- SUPPLIED MATERIAL -
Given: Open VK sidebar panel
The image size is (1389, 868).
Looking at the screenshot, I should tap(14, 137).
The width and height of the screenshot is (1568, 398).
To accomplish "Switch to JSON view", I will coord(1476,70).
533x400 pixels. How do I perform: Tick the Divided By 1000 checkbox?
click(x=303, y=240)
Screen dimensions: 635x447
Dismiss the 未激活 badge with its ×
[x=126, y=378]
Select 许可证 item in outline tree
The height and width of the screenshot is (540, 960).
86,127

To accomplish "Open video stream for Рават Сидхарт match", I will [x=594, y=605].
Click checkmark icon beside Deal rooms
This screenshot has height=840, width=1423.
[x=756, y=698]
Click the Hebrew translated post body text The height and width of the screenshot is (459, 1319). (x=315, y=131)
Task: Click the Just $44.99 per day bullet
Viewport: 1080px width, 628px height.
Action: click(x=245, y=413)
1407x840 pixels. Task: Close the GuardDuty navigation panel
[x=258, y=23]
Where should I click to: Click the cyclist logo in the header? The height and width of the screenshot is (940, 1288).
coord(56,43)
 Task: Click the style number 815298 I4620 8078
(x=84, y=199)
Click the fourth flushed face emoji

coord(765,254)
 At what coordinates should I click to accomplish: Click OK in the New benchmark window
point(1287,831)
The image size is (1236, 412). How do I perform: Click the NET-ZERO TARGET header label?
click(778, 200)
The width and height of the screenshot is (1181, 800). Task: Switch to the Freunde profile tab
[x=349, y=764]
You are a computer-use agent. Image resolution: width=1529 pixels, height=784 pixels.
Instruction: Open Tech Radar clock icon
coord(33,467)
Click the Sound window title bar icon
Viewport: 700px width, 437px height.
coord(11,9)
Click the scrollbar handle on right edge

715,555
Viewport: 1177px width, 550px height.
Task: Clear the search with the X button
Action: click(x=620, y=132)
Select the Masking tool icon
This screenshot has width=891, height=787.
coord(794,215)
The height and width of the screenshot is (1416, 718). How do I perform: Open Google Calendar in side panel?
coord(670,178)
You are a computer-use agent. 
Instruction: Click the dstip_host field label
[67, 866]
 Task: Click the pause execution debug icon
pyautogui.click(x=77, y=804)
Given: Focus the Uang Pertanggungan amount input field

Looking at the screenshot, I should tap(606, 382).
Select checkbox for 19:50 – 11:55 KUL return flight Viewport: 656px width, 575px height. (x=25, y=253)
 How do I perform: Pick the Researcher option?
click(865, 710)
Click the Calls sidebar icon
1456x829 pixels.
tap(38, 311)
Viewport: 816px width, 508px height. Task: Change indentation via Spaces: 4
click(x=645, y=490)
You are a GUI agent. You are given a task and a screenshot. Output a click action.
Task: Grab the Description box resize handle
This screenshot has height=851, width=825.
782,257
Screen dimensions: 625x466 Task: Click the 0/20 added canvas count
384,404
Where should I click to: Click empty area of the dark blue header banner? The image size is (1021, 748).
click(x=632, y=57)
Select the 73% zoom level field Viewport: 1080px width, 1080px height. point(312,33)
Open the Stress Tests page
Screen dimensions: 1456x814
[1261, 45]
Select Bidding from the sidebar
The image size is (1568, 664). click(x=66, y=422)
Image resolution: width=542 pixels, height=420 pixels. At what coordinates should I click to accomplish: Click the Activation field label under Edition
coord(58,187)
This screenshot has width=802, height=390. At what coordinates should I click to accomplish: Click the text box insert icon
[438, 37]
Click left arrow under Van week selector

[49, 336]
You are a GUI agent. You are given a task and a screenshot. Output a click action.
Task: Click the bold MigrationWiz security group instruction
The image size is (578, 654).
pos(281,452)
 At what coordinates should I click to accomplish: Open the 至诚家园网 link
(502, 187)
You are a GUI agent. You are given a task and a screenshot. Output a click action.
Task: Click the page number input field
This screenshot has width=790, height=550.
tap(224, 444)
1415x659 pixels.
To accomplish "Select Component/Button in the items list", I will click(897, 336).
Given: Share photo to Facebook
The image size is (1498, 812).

- WHAT YOU ARE ASKED TO DO -
Please rewrite the stretch from the start of the data through the line containing "coord(33,467)", substituting "navigation pane" for "navigation panel" and leaving everything else unchanged.

- OUTPUT -
Given: Open VK sidebar panel
The image size is (1389, 868).
Looking at the screenshot, I should tap(14, 137).
The width and height of the screenshot is (1568, 398).
To accomplish "Switch to JSON view", I will coord(1476,70).
533x400 pixels. How do I perform: Tick the Divided By 1000 checkbox?
click(x=303, y=240)
Screen dimensions: 635x447
Dismiss the 未激活 badge with its ×
[x=126, y=378]
Select 许可证 item in outline tree
The height and width of the screenshot is (540, 960).
86,127

To accomplish "Open video stream for Рават Сидхарт match", I will [x=594, y=605].
Click checkmark icon beside Deal rooms
This screenshot has height=840, width=1423.
[x=756, y=698]
Click the Hebrew translated post body text The height and width of the screenshot is (459, 1319). (x=315, y=131)
Task: Click the Just $44.99 per day bullet
Viewport: 1080px width, 628px height.
Action: click(x=245, y=413)
1407x840 pixels. Task: Close the GuardDuty navigation pane
[x=258, y=23]
Where should I click to: Click the cyclist logo in the header? The height and width of the screenshot is (940, 1288).
coord(56,43)
 Task: Click the style number 815298 I4620 8078
(x=84, y=199)
Click the fourth flushed face emoji

coord(765,254)
 At what coordinates should I click to accomplish: Click OK in the New benchmark window
point(1287,831)
The image size is (1236, 412). How do I perform: Click the NET-ZERO TARGET header label?
click(778, 200)
The width and height of the screenshot is (1181, 800). Task: Switch to the Freunde profile tab
[x=349, y=764]
You are a computer-use agent. Image resolution: width=1529 pixels, height=784 pixels.
Instruction: Open Tech Radar clock icon
coord(33,467)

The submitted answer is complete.